The accused stands convicted of unpremeditated murder in violation of Article 118, Uniform Code of Military Justice, 10 USC § 918. On this appeal he contends his civilian counsel accorded him inadequate representation at trial.

Government counsel and appellate defense counsel disagree as to the standard by which to assess civilian counsel’s representation of the accused. The former maintain that the test of inadequacy is whether the representation was so ineffective “as to constitute a ridiculous and empty gesture.” United States v Hunter, 2 USCMA 37, 41, 6 CMR 37 (1952). The latter delineate a higher standard of performance structured on later cases such as United States v Broy, 14 USCMA 419, 427, 34 CMR 199 (1964), in which this Court observed that the “fact that counsel’s effort rises above the level of the ‘ridiculous’ does not necessarily mean the accused was accorded such effective assistance as assured him a fair trial.” Disagreement also exists as to whether a single standard applies both to counsel selected and paid by the accused and counsel appointed to represent him. Compare Hendrickson v Overlade, 131 F Supp 561, 562 (ND Ind) (1955), with United States v Broy, supra.
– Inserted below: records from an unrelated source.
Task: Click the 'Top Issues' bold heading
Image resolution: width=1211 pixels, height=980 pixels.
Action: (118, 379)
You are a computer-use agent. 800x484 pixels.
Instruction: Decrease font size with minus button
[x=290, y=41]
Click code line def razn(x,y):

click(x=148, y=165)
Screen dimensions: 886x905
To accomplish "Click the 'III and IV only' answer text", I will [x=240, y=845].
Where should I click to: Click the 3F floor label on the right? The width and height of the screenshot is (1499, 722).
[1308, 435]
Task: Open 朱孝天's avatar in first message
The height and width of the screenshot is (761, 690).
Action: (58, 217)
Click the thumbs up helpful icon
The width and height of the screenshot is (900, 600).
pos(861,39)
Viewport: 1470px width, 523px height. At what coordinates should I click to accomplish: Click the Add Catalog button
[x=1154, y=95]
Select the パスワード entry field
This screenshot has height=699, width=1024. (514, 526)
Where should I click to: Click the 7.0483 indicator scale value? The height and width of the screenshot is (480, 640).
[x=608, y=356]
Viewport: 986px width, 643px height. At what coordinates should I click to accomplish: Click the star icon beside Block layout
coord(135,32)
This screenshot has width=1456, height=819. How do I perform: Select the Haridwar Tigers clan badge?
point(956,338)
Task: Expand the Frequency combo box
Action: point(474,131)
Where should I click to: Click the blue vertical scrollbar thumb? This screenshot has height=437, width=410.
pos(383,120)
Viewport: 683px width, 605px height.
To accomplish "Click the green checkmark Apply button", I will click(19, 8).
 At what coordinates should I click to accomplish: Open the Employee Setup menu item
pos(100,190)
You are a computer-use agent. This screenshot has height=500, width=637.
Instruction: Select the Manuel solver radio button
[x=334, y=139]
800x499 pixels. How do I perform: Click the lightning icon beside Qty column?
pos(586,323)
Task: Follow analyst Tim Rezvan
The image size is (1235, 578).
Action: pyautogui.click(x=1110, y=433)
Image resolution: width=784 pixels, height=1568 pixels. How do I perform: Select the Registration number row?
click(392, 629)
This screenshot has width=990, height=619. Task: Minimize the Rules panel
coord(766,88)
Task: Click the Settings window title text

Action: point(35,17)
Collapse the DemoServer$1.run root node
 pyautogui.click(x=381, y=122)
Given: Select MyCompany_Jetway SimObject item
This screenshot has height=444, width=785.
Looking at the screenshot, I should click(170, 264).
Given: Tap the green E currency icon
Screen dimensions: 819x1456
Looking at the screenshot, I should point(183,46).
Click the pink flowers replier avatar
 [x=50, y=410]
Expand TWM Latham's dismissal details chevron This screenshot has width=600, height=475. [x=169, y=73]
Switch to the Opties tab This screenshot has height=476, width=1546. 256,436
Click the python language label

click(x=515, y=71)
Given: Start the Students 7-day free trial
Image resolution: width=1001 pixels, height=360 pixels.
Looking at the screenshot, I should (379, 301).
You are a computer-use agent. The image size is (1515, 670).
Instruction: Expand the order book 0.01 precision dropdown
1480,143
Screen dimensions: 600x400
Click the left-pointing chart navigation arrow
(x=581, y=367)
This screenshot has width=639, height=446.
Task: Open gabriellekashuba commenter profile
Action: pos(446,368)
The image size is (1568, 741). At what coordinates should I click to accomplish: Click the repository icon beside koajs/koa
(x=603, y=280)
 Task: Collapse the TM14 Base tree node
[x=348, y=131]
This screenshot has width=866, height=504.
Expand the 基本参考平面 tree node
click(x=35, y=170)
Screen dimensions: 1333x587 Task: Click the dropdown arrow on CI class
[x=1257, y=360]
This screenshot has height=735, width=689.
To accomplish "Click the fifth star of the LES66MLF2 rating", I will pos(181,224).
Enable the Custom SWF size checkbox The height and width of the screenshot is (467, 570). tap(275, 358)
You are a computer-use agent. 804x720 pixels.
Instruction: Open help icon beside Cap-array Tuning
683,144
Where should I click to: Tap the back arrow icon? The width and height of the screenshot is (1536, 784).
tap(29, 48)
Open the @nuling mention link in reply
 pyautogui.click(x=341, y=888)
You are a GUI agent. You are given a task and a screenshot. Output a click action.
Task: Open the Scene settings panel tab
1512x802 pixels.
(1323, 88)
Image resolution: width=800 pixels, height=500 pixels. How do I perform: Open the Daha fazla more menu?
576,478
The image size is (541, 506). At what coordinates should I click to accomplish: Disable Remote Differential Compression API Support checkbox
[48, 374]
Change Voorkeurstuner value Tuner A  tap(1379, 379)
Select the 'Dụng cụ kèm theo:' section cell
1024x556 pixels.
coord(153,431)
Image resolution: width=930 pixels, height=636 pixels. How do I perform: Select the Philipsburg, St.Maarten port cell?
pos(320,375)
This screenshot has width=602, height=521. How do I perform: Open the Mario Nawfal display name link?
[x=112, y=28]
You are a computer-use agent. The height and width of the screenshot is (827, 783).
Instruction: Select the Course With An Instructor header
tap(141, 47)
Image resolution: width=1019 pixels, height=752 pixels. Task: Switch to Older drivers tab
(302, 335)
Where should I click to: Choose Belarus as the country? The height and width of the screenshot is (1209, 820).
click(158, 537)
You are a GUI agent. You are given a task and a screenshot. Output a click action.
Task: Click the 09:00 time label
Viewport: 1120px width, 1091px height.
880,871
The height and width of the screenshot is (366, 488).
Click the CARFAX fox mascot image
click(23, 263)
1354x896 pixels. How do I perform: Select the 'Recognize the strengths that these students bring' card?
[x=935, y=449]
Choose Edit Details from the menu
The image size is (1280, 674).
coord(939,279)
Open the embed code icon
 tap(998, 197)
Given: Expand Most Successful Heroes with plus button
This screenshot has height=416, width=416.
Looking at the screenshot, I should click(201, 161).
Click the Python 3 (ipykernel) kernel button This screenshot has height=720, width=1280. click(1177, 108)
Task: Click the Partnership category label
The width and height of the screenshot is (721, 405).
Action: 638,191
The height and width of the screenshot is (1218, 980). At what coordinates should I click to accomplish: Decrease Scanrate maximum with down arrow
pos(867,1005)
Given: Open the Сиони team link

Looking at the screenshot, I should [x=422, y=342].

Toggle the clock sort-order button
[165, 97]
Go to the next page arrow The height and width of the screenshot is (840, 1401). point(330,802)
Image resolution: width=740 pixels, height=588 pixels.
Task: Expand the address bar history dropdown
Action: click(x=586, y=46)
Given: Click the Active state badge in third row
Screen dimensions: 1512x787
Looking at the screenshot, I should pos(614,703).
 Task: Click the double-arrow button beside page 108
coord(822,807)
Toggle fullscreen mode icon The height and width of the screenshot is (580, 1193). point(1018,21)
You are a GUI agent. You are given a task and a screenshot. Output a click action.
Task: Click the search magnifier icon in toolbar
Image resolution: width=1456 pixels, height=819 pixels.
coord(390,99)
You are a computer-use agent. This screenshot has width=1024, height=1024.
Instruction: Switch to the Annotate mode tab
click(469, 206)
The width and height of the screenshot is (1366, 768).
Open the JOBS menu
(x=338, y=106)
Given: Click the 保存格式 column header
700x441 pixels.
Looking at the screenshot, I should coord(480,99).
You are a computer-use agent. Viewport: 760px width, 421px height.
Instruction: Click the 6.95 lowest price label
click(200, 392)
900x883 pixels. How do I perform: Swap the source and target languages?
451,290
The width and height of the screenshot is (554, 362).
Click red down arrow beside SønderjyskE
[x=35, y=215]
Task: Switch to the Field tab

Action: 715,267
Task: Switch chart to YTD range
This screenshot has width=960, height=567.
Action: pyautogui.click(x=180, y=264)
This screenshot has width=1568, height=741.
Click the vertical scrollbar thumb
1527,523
See also Annotation, Conviction-In competency of Counsel, 74 ALR2d 1390.

Recent constitutional developments may call into question the premises of older precedents as to the scope of the right to counsel. Consistent with at least the implications of our approach to the problem in Broy, United States v Kraskouskas, 9 USCMA 607, 26 CMR 387 (1958), and United States v Pointer, 18 USCMA 587, 40 CMR 299 (1969), the Court of Appeals for the Third Circuit has held that, whether a lawyer represents a fee-paying client or an indigent for whom he has been appointed, the standard for assessing the adequacy of his service is “as in other professions . . . the exercise of the customary skill and knowledge which normally prevails at the time and place.” Moore v United States, 432 F2d 730, 736 (1970); United States ex rel. Green v Rundle, 434 F2d 1112 (CA3d Cir) (1970). Similarly, although not articulated as principle, in assessing the effectiveness of counsel’s representation of the accused in connection with a plea of guilty, the Supreme Court of the United States has spoken of “reasonably competent advice” and “advice . . . within the range of competence demanded of attorneys in criminal cases.” McMann v Richardson, 397 US 759, 770-771, 25 L Ed 2d 763, 90 S Ct 1441 (1970). For the purpose of this appeal, we need not resolve the differences between the parties or predict the current of future constitutional principle. We assume that the accused is entitled to the assistance of an attorney of reasonable competence, whether that attorney is one of his own selection or appointed for him.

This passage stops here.